◆ Required work: Below is some material. Set down exactly the line where "Click 名称 input field in dialog" appears and all lines after it, and stop at the last line.

◆ Records for this exercise:
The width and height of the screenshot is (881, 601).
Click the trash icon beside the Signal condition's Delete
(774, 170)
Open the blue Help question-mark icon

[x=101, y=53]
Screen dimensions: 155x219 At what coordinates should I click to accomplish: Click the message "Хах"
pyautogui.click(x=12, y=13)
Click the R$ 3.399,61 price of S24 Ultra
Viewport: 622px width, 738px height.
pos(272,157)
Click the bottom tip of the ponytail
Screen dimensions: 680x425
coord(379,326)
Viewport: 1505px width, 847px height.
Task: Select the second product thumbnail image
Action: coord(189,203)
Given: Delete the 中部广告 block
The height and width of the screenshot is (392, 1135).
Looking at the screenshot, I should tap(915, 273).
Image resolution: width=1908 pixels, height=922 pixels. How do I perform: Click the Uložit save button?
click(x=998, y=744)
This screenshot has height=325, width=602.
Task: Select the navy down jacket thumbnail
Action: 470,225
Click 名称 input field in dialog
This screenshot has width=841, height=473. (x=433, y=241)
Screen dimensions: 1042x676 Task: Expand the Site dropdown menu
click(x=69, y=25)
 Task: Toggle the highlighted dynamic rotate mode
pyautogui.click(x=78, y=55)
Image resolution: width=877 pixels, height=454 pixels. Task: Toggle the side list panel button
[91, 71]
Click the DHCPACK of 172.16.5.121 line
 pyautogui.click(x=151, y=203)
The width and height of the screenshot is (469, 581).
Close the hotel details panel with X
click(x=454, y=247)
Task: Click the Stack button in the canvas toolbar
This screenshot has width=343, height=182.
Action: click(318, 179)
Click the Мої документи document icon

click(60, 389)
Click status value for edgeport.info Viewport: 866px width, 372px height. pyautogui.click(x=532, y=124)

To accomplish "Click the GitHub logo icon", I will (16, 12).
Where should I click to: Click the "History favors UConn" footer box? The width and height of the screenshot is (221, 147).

◆ Exercise solution:
Click 名称 input field in dialog
This screenshot has width=841, height=473. (x=433, y=241)
Screen dimensions: 1042x676 Task: Expand the Site dropdown menu
click(x=69, y=25)
 Task: Toggle the highlighted dynamic rotate mode
pyautogui.click(x=78, y=55)
Image resolution: width=877 pixels, height=454 pixels. Task: Toggle the side list panel button
[91, 71]
Click the DHCPACK of 172.16.5.121 line
 pyautogui.click(x=151, y=203)
The width and height of the screenshot is (469, 581).
Close the hotel details panel with X
click(x=454, y=247)
Task: Click the Stack button in the canvas toolbar
This screenshot has width=343, height=182.
Action: click(318, 179)
Click the Мої документи document icon

click(60, 389)
Click status value for edgeport.info Viewport: 866px width, 372px height. pyautogui.click(x=532, y=124)

To accomplish "Click the GitHub logo icon", I will (16, 12).
Where should I click to: Click the "History favors UConn" footer box? The width and height of the screenshot is (221, 147).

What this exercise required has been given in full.